New York lawmakers are moving ahead with their own privacy legislation to regulate how private companies handle biometric data.
If enacted, the Biometric Privacy Act, Assembly Bill 27 would compel all non-governmental organizations holding biometric identifiers or information to publish written policies on how long the data would be retained and how it will be destroyed. The organizations would also be required to dispose of the data after the original reason for collecting the biometrics has been “satisfied,” or three years after the person last interacted with the organization, whichever happened first.
The bill defined biometric identifiers narrowly, focusing on recorded data about a person’s fingerprints, handprints, retina or iris scans, voiceprints, and other facial and hand recognition. The person’s biometrics must have the same level, or more, of protection as the organization’s proprietary information.
The bill also outlined clear consent requirements, as organizations would need to obtain informed consent before collecting the data, and to develop security and confidentiality safeguards. The data would also be off-limits for private use unless both conditions are met: the person the data belongs to is alerted in writing about how the data would be used and for how long it will be used; and the person agrees in writing to allow that use.

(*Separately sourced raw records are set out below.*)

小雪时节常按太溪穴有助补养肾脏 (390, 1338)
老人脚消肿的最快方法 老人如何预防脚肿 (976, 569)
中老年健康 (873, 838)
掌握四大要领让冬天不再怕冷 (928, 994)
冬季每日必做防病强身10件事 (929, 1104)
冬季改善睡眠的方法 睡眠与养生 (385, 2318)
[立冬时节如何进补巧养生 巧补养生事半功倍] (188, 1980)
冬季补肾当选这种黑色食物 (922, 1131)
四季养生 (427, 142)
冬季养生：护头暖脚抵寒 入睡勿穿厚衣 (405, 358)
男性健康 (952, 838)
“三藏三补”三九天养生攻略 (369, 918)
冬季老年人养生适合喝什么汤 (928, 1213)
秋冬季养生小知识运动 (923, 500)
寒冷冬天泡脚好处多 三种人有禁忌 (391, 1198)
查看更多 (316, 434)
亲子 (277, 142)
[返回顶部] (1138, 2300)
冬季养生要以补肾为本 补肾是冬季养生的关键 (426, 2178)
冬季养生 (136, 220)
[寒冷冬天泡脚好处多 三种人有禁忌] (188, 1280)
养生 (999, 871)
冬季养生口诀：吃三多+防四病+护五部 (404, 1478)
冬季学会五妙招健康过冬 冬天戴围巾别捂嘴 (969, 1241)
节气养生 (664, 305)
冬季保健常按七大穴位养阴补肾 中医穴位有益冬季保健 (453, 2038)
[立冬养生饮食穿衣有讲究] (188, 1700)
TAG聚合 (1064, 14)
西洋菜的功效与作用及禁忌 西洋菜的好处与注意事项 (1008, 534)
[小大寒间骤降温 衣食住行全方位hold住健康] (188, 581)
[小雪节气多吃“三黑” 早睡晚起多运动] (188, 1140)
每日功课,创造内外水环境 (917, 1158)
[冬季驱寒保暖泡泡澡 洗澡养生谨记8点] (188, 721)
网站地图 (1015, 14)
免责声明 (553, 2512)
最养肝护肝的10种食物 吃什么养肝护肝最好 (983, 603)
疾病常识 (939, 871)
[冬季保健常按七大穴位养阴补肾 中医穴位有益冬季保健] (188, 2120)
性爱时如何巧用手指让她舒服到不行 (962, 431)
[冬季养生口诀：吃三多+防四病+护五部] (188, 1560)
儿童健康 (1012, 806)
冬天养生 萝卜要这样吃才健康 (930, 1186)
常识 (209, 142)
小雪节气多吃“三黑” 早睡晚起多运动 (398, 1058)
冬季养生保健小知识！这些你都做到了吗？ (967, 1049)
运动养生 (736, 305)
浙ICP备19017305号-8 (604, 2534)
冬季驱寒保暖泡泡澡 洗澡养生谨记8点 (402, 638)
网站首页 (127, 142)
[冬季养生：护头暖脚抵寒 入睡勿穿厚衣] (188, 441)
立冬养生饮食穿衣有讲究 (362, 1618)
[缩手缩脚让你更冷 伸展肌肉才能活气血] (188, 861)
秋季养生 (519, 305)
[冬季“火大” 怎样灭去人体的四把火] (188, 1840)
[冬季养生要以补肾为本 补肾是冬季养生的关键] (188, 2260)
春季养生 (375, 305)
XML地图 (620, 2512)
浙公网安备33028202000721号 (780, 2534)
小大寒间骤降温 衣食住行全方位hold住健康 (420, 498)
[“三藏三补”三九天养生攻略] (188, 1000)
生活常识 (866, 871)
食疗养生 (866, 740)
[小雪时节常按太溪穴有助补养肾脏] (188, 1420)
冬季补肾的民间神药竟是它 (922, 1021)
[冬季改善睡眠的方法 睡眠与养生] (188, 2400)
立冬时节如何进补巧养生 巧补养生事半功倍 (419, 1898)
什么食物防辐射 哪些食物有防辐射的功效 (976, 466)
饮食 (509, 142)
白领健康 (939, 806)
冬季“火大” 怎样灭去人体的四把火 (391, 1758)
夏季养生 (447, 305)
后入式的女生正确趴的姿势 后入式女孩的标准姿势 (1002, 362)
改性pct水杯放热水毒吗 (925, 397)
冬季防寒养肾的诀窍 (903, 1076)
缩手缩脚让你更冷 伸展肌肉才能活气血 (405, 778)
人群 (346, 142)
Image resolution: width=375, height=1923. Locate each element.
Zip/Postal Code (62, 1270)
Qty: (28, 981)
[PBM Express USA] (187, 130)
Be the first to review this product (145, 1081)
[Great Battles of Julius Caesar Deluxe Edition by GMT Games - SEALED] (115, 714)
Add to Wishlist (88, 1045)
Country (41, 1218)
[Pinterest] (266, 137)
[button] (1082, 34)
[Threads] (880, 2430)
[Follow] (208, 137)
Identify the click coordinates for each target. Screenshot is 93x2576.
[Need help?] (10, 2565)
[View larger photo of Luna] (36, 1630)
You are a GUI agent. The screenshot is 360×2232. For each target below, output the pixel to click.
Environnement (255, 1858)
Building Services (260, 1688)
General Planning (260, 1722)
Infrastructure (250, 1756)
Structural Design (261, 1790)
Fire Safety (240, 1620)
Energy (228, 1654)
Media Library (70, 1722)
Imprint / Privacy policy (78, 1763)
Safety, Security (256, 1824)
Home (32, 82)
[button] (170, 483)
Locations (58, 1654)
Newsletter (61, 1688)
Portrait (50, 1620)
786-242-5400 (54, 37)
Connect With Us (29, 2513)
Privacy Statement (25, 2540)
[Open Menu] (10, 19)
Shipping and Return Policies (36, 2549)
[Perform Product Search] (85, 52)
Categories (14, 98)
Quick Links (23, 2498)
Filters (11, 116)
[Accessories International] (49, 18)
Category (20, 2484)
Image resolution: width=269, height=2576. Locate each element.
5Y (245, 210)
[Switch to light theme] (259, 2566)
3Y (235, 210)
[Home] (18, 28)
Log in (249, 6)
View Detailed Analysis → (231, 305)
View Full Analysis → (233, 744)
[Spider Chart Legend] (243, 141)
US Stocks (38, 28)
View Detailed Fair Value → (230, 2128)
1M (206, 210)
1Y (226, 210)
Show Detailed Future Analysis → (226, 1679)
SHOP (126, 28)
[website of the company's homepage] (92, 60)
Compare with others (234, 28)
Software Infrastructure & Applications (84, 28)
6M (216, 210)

Organizations would not be allowed to profit in any way from the use of biometric data.
States Moving Ahead
The proposed legislation was introduced in New York State Assembly and is currently with the Consumer Affairs and Protection Committee. It isn’t clear what kind of changes the bill would undergo in committee, or if it would even gain traction to come up for vote, but it underscores the fact that state legislators are proceeding with their own laws in the absence of Congressional action.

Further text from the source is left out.